Licensing deals with established snack brands have become a core piece of Hudsonville’s growth strategy. The most prominent is an ongoing collaboration with McKee Foods, the company behind Little Debbie snacks. The partnership started with a Christmas Tree Cakes ice cream flavor that became an immediate sensation and has since expanded into dozens of flavors across pints, bars, and ice cream sandwiches inspired by Oatmeal Creme Pies and Cosmic Brownies.

The Little Debbie line has done something Hudsonville’s own brand hadn’t fully achieved on its own: national shelf space. While Hudsonville-branded ice cream is primarily available across the Midwest and parts of the East Coast through retailers like Meijer, Kroger, and Hy-Vee, the Little Debbie products are carried in Kroger and Walmart stores nationwide. That national footprint means Hudsonville’s manufacturing operation now serves a much larger market than its brand name alone would suggest.

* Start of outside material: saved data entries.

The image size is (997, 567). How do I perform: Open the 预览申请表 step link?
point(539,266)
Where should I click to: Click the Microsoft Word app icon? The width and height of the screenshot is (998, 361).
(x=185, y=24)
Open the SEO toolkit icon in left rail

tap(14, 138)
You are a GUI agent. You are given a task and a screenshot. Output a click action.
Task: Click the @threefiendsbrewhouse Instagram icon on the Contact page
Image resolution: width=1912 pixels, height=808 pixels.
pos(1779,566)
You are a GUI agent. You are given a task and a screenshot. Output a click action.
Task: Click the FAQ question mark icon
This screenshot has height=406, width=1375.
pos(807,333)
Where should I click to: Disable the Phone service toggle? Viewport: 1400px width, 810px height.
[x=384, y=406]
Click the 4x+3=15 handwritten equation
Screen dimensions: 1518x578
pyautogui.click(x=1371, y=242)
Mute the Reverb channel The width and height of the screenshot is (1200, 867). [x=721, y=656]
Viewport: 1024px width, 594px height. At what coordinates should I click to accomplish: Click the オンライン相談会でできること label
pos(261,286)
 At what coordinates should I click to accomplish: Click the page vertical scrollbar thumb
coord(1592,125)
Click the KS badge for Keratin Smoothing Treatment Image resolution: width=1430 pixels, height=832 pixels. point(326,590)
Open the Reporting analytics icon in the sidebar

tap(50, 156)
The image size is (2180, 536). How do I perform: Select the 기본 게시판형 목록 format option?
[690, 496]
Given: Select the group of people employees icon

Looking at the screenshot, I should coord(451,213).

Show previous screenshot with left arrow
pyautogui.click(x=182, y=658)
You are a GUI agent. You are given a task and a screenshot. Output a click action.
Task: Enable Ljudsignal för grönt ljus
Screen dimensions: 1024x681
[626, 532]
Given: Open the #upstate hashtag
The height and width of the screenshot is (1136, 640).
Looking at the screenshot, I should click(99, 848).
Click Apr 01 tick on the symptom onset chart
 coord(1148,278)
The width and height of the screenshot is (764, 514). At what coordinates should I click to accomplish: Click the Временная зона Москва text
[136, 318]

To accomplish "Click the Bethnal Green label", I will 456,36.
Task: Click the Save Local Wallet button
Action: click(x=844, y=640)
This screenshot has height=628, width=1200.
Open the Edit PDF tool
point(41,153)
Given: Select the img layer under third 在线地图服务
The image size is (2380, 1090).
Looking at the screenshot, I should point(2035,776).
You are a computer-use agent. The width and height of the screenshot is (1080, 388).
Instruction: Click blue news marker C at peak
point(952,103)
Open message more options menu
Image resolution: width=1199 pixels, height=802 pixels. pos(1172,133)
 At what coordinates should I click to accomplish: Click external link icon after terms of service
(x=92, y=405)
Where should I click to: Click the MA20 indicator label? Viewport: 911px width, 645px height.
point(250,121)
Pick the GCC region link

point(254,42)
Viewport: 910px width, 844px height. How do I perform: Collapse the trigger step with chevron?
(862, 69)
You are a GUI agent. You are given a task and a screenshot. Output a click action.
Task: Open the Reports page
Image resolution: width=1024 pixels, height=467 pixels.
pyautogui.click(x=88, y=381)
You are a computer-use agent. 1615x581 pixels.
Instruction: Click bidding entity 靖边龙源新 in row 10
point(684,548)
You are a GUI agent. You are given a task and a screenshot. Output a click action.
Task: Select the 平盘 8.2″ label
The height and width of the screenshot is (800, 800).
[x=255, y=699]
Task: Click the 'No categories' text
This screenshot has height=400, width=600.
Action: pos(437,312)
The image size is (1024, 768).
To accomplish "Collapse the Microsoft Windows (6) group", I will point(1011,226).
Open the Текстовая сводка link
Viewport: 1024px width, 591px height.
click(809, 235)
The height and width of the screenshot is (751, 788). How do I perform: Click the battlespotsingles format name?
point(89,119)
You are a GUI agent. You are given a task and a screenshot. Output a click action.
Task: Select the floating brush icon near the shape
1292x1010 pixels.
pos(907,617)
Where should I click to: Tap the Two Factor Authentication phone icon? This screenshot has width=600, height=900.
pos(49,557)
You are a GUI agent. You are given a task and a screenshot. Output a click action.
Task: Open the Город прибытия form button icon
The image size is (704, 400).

The company has also expanded into dairy-free product lines to reach consumers who avoid traditional ice cream. These offerings sit alongside no-sugar-added options in the brand’s lineup, reflecting a broader push to serve dietary preferences without abandoning the classic recipes that built the company’s reputation.3Hudsonville Ice Cream. 3 Gallon Ice Cream

For a brand that started with farmers pooling cream in a small Michigan town, Hudsonville’s current position as a manufacturer for both its own label and nationally distributed licensed products represents a remarkable shift. The Ellens family bet that a regional ice cream maker could scale without selling out to a multinational conglomerate. So far, that bet has held.